AVMNews: AVMs were supposed to take over the world. Can you tell us what happened?

Lee: Well, the Financial Crisis is one thing that happened. Lawsuits ensued, and everyone got a lot more conservative. And, the success of AVMs developed into hype that was obviously unrealistic. But, AVMs are starting to gain traction again. We are answering a lot more calls from lenders who want help implementing AVMs in their origination processes. They typically need our help with policies and procedures to stay on the right side of the Office of the Comptroller of the Currency (OCC) regulations, and so in the last year, we’ve done training at several banks.

Everyone is quick to point out that AVMs are not infallible, but AVMs are pretty incredible tools when you consider their speed, accuracy, cost and scalability. And, they are getting more impressive. Behind the curtain the models are using neural networks and machine learning algorithms. Some use creative techniques to adjust prices conditionally in response to situational or temporary conditions. We test them and talk to their developers, and we can see how that creativity translates into improved performance.

AVMNews: You consult to litigants about the use of AVMs in lawsuits. How do you think legal decisions and risk will affect the use of AVMs?

Lee: This is an area of our business, litigation support, where I am restricted from saying very much. It has been and continues to be an enlightening experience as some of the best minds are involved in all aspects of collateral valuation and the “Experts” are truly that… experts in their fields as econometricians, statisticians, appraisers, modelers, etc.… It is also very interesting with over 50 cases behind us now, to get a look behind the legal system curtain and how all of that works. Therefore, I want to emphasize that my comments for our interview are in the context of contemporaneous AVMs that were tested during the time period shown here and not a retrospective AVM that was looking back to these time periods.

AVMNews: AVMetrics now publishes the AVM News – how did that come about?

Lee: As you and the many subscribers know, Perry Minus of Wells Fargo started that publication as a labor of love over a decade ago. When he retired recently, he asked if I would take over as the publisher. We were honored to be trusted with his creation, and we see it as a way to be good citizens and contribute to the industry as a whole.

AVMNews: I encourage anyone interested in receiving the quarterly newsletter for free to go to http://eepurl.com/cni8Db


The AVMNews is a quarterly newsletter that is a compilation of interesting and noteworthy articles, news items and press releases that are relevant to the AVM industry. Published by AVMetrics, the AVMNews endeavors to educate the industry and share knowledge about Automated Valuation Models for the betterment of everyone involved.

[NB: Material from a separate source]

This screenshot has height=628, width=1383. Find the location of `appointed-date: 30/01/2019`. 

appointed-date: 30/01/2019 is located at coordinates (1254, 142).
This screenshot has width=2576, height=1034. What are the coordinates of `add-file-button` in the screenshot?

The Proper Way to Select an AVM

After determining that a transaction or property is suitable for valuation by an Automated Valuation Model (AVM), the first decision one must make is “Which AVM to use?” There are many options – over 20 commercially available AVMs – significantly more than just a few years ago.  While cost and hit rate may be considerations, model accuracy is the ultimate goal. A few additional estimates that are off by more than 20 percent can seriously increase costs. Inaccuracy can increase second-looks, cause loans not to close at all or even stimulate defaults down the road.

Which is the best AVM?

We test the majority of residential models currently available, and in the nationwide test in Figure #1 below, Model AM-39 (not its real name) was the top of the heap. It has the lowest average (absolute) error (MAE) by .1 over the 2nd place model.  Model AM-39 is a full percentage point better than the 5th ranked model, which is good, but that’s not everything. Model AM-39 has the highest percentage of estimates within +/- 10% (PPE10%). Model AM-39 has the 2nd lowest percentage of extreme overvaluations (>=20%, or RT20 Rate), an especially bad type of error indicating a significant overvaluation or Right Tailed error.

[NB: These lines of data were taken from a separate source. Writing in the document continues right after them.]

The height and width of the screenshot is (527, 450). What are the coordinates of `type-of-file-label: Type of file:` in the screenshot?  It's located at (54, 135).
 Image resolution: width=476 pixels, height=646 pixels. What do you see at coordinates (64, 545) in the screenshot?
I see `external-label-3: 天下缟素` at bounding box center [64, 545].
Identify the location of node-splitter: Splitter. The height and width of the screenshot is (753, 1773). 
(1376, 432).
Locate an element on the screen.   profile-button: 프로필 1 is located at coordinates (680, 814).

Figure 1: National AVM Ranking

If you were shopping for an AVM, you might think that Model AM-39 is the obvious choice. This model performs at the top of the list in just about every measure, right? Well, not so fast. Consider that those measurements are based on testing AVM’s across the entire nation, and if you are only doing business in certain geographies, you might only care about which model or AVM is most accurate in those areas. Figure 2 shows a ranking of models in Nevada, and if your heart was set on Model AM-39, then you would be relieved to see that it is still in the top 5. And, in fact, it performs even better when limited to the State of Nevada. However, three models outperform Model AM-39, with Model X-24 leading the pack in accuracy (albeit with a lower Hit Rate).

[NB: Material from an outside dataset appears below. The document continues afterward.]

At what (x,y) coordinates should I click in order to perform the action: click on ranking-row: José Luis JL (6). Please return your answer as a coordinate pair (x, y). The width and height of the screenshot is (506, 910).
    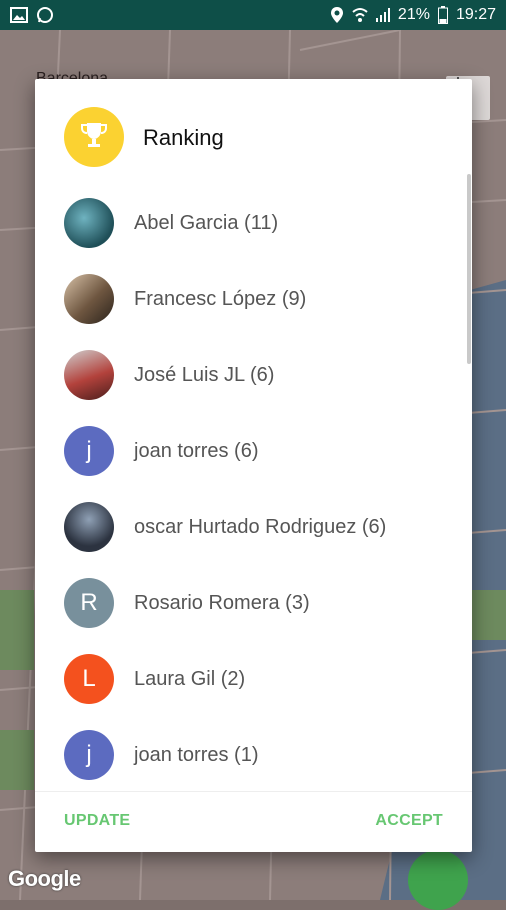
    Looking at the image, I should click on (254, 375).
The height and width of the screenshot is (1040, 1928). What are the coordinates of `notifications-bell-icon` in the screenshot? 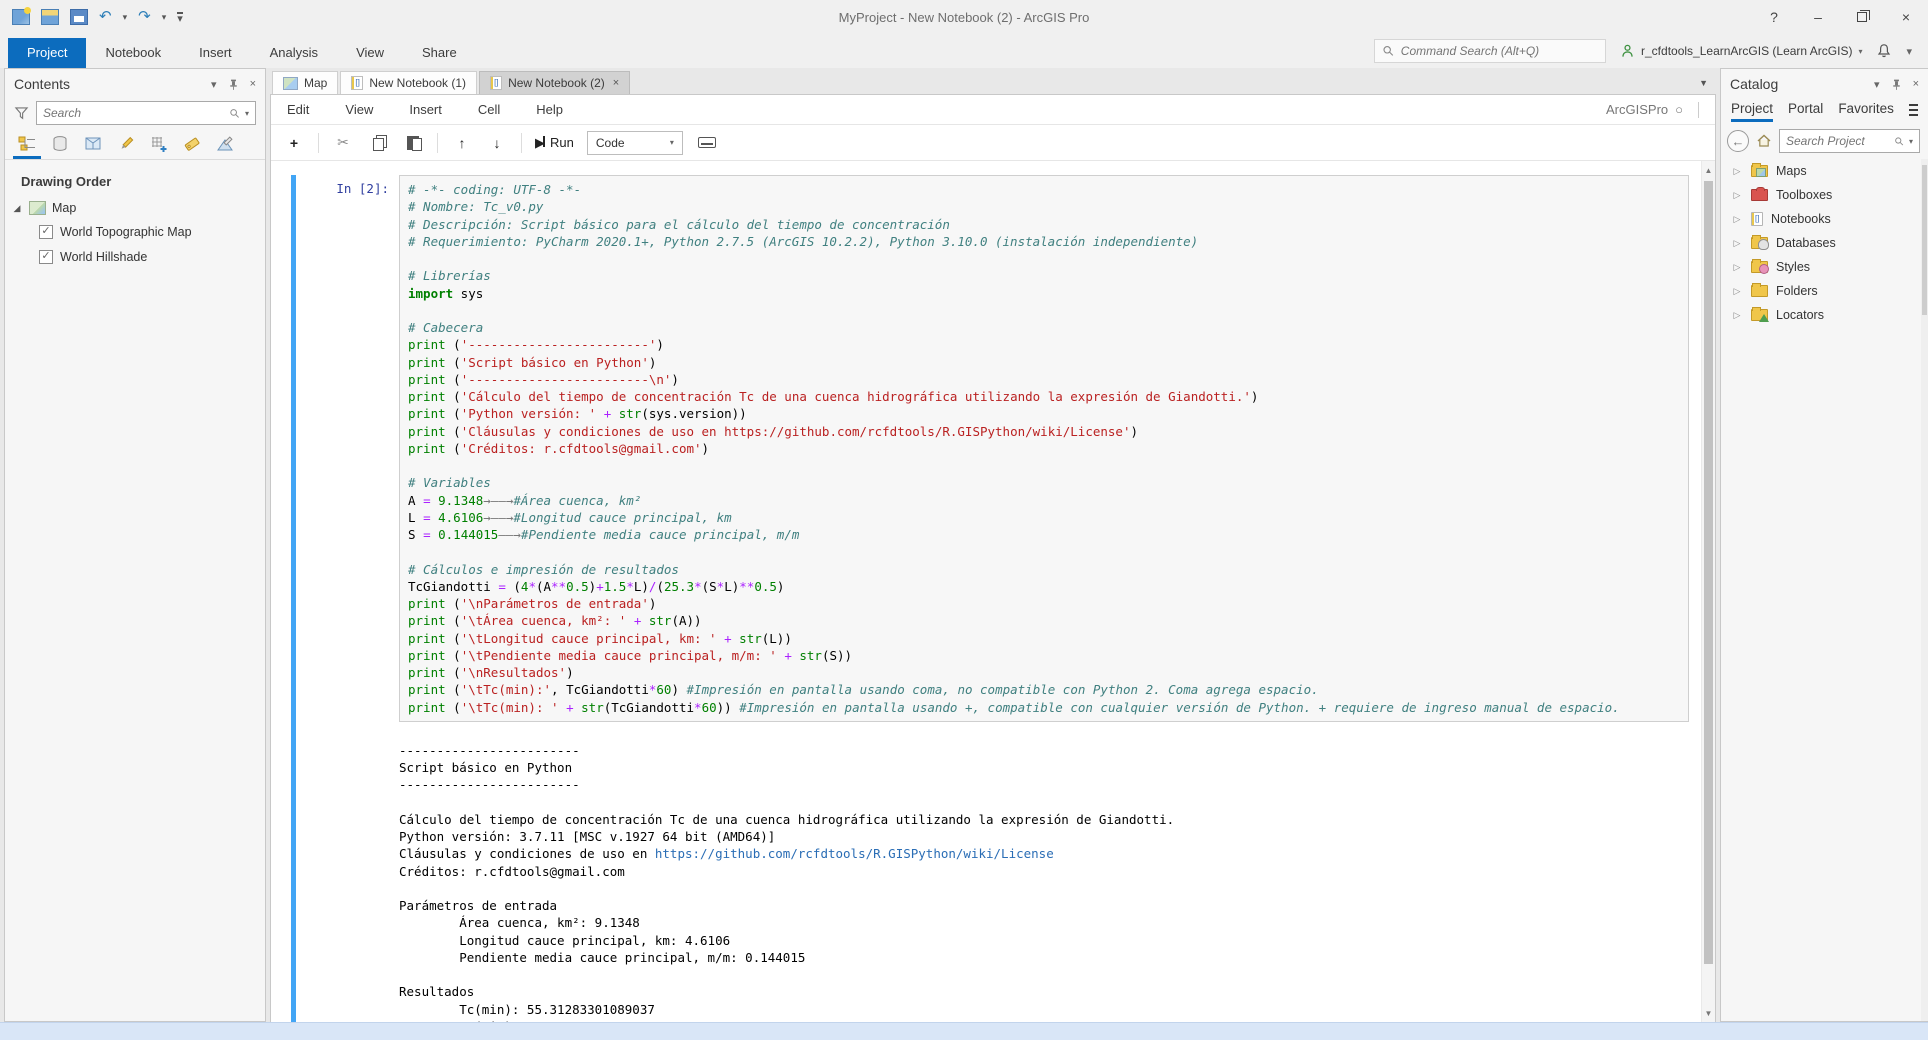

Figure 2 Nevada AVM Rankings

So, now you might be sold on Model X-24, but you might still look a little deeper. If, for example, you were a credit union in Clark County, you might focus on performance there. While Clark County is pretty diverse, it’s quite different from most other counties in Nevada. In this case, Figure 3 shows that the best model is still, Model X-24, and it performs very well at avoiding extreme overvaluations.

Figure 3 Clark County AVM Rankings

However, if your Clark County Credit Union is focused on entry level home loans with properties values below $100K, you might want to check just that segment of the market. Figure 4 shows that Model X-24 continues to be the best performer in Clark County for this price tier. Note that the other top models, including Model AM-39, show significant weaknesses as their overvaluation tendency climbs into the teens. This is not a slight difference, and it could be important. Model AM-39 is seven times more likely than Model X-24 to overvalue a property by 20%, and those are high-risk errors.

Figure 4 Clark County AVM Rankings, <$100K Price Tier

Look carefully at the model results in Figure 4 and you’ll see that Model X-24, while being the most accurate and precise, has the lowest hit rate. That means that about 40% of the time, it does not return a value estimate. The implication is: you really want a second and a third AVM option.

Now let’s consider a different lending pattern for the Clark County credit union. Consider a high value property lending program and look at figure 5, which is an analysis of the over-$650K properties and how the models perform in that price tier. Figure 5 shows that Model X-24 is no longer in the top five models. The best performer in Clark County for this price tier is Model AM-39, with 92% within +/-10% and zero overvaluation error in excess of 20%. The other models in the top five also do a good job of valuing properties in this tier.

Figure 5 Clark County AVM Ranking, >$650K Price Tier

Figure 6 summarizes this exercise, which demonstrates the proper thinking when selecting models. First, focus on the market segment that you do business in – don’t use the model that performs best outside your service area. Second, rather than using a single model, you should use several models prioritized into what we call a “Model Preference Table®” in which models are ranked #1, #2, #3 for every segment of your market. Then, as you need to request an evaluation, the system should call the AVM in the #1 spot, and if it doesn’t get an answer, try the next model(s) if available.

Figure 6 Summary of AVM Rankings

In this way, you get the most competent model for the job. Even though one model will test better overall, it won’t be the best model everywhere and for every property type and price range.  In our example, the #1 model in the nation was not the preferred model in every market segment we focused on. If we had focused on another geography or market segment, we almost certainly would have seen a reordering of the rankings and possibly even different models showing up in the top 5. The next quarter’s results might be different as well, because all the models’ developers are constantly recalibrating their algorithms; inputs and conditions are changing, and no one can afford to stand still.